Channel Zero's main character, Jennie 2.5, is a "console cowboy", a hacker, in the tradition of Neuromancer's Case. She also fights against a powerful and faceless figure of authority, in this case a malevolent United States government (personified by a man shrouded in shadows in an empty room) that has passed The Clean Act, the result being "ultra-paranoid Christian extremist parents" taking control of all media and censoring any free expression (Wood 1). Channel Zero, however, settles for skeptical obfuscation. Jennie 2.5, by the end of Channel Zero, has accepted that she is "too old and too well known…to fight both the government and [her] own horribly twisted public image" (Wood 143). She leaves the task to the next generation, "the young and stupid ones," without a word of guidance or helping hand (143). The self-disgust is obvious on Wood's part, as Jennie 2.5's pedantic tone disguises hollow submission.

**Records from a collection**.
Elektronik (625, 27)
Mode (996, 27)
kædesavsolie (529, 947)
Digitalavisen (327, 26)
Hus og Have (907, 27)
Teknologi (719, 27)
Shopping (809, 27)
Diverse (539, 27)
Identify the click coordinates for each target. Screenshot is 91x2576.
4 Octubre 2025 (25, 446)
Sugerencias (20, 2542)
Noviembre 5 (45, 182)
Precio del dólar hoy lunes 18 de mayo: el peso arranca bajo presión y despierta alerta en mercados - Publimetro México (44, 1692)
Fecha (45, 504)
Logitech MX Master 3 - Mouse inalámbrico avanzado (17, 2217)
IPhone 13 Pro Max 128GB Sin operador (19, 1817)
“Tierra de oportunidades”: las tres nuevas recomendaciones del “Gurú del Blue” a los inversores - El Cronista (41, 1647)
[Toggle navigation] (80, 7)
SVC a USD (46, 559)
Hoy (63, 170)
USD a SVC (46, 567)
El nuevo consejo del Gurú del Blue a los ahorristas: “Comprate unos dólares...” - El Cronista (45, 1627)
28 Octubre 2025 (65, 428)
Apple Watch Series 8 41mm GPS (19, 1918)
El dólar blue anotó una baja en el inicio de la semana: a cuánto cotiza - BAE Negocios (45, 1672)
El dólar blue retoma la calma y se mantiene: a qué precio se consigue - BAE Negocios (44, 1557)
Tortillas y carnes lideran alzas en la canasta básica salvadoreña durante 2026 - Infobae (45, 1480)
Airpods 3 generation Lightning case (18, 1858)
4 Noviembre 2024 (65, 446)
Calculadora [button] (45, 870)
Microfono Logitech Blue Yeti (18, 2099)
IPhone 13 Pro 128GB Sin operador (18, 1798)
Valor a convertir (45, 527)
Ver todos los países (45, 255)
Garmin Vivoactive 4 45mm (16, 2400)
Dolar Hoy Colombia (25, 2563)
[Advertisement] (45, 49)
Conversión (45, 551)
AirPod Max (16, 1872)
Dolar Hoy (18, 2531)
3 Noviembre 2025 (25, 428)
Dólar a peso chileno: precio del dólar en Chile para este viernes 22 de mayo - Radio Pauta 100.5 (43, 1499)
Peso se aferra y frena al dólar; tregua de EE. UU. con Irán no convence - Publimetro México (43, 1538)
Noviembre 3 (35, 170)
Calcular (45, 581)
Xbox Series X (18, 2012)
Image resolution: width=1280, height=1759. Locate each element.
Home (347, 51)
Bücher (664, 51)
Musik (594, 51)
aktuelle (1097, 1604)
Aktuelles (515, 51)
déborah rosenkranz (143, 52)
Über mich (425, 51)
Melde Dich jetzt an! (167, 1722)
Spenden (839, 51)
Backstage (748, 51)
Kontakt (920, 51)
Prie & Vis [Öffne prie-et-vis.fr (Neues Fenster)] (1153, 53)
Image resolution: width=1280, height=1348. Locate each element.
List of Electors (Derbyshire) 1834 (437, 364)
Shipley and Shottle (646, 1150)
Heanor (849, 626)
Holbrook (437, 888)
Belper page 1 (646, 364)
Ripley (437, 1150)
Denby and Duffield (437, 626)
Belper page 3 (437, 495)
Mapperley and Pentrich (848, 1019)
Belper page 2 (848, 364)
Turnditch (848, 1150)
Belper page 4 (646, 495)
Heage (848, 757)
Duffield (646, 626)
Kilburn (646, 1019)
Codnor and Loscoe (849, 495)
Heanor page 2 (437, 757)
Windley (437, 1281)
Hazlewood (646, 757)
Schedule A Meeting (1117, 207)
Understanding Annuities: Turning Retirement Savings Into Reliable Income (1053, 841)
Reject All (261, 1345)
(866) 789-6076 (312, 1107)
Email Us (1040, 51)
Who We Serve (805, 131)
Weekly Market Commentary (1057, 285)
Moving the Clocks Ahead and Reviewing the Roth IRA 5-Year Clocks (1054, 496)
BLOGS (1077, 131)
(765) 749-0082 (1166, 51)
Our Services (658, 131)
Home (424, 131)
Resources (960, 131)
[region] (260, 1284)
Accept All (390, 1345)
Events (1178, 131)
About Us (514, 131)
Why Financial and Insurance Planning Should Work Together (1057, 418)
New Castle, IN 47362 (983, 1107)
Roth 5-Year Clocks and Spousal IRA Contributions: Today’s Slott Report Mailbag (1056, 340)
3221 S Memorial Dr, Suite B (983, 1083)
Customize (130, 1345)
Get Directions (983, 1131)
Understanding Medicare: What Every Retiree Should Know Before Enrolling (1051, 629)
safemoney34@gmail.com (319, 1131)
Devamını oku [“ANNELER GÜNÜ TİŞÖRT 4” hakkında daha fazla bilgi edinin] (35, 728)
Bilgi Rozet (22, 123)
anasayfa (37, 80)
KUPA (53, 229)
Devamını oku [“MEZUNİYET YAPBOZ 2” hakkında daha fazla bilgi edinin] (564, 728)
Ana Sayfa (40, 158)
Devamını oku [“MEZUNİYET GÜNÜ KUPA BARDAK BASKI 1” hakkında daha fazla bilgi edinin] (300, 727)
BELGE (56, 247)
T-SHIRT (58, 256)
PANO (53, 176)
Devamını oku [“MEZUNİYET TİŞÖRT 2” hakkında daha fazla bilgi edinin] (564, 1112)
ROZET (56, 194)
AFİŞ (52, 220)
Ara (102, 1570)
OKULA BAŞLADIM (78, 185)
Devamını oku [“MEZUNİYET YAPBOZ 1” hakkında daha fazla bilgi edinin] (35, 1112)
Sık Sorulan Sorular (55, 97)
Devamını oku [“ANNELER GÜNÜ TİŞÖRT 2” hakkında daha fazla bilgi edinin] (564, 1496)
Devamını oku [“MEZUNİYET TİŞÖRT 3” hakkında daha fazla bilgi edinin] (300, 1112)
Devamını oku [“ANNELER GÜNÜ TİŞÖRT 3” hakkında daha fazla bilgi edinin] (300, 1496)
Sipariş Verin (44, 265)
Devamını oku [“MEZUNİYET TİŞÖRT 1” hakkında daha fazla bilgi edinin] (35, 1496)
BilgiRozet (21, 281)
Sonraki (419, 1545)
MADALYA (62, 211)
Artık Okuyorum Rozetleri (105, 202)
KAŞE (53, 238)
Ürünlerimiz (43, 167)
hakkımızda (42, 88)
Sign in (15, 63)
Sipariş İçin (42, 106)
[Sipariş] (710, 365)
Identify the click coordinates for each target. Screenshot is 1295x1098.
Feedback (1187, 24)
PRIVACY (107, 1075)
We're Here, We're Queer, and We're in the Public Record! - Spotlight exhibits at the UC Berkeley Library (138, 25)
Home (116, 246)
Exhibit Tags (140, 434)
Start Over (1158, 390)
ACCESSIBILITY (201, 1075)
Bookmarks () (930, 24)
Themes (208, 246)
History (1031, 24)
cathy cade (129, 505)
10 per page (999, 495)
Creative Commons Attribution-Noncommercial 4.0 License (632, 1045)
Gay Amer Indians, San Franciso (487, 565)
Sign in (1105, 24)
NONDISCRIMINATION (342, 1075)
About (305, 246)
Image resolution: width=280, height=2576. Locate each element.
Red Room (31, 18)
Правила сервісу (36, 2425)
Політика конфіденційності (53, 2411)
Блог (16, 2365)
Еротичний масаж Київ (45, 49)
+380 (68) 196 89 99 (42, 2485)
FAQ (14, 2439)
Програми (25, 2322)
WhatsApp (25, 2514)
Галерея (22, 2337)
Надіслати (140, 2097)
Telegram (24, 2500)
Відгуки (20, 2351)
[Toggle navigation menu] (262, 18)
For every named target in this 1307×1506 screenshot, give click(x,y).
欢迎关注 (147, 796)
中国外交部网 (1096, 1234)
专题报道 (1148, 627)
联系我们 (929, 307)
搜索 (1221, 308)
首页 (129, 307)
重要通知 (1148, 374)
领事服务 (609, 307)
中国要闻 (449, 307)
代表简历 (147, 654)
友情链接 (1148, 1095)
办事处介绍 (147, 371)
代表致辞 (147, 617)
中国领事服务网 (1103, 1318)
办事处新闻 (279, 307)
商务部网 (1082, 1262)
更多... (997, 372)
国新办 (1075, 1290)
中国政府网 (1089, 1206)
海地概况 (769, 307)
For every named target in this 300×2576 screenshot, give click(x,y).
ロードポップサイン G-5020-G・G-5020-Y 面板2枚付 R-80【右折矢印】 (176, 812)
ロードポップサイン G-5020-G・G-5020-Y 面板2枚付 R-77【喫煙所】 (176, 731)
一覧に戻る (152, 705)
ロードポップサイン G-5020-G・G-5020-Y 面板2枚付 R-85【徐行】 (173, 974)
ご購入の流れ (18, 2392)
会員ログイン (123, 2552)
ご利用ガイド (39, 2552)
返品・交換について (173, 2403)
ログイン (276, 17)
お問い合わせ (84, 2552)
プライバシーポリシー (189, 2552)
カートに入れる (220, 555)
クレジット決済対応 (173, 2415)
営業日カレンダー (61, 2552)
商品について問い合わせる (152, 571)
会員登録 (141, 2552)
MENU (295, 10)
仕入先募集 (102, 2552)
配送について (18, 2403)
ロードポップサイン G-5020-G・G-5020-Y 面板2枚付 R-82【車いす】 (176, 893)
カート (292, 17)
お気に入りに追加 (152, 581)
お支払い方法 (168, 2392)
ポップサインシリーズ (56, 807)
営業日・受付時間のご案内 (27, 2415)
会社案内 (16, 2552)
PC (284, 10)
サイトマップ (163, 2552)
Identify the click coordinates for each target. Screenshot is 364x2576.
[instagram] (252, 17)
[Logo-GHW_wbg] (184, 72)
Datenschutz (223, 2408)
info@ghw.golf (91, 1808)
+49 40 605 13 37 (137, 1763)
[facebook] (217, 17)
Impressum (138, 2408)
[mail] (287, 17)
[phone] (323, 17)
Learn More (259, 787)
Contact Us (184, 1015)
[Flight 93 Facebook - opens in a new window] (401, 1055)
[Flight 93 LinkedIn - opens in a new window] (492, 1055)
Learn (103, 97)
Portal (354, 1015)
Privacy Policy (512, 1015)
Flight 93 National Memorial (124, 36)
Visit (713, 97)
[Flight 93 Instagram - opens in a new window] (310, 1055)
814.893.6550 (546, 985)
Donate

**GIVEN INSTRUCTION 1**. According to the text on Channel Zero, what law has the United States government passed?
**GIVEN INSTRUCTION 2**. Substitute "Page" for "Screenshot" in the entries, starting at the line containing "会員ログイン (123, 2552)" and ending at the line containing "Datenschutz (223, 2408)". Return only those lines.

**CORRECT ANSWER 1**. The Clean Act.

**CORRECT ANSWER 2**.
会員ログイン (123, 2552)
ご利用ガイド (39, 2552)
返品・交換について (173, 2403)
ログイン (276, 17)
お問い合わせ (84, 2552)
プライバシーポリシー (189, 2552)
カートに入れる (220, 555)
クレジット決済対応 (173, 2415)
営業日カレンダー (61, 2552)
商品について問い合わせる (152, 571)
会員登録 (141, 2552)
MENU (295, 10)
仕入先募集 (102, 2552)
配送について (18, 2403)
ロードポップサイン G-5020-G・G-5020-Y 面板2枚付 R-82【車いす】 (176, 893)
カート (292, 17)
お気に入りに追加 (152, 581)
お支払い方法 (168, 2392)
ポップサインシリーズ (56, 807)
営業日・受付時間のご案内 (27, 2415)
会社案内 (16, 2552)
PC (284, 10)
サイトマップ (163, 2552)
Identify the click coordinates for each target. Page is 364x2576.
[instagram] (252, 17)
[Logo-GHW_wbg] (184, 72)
Datenschutz (223, 2408)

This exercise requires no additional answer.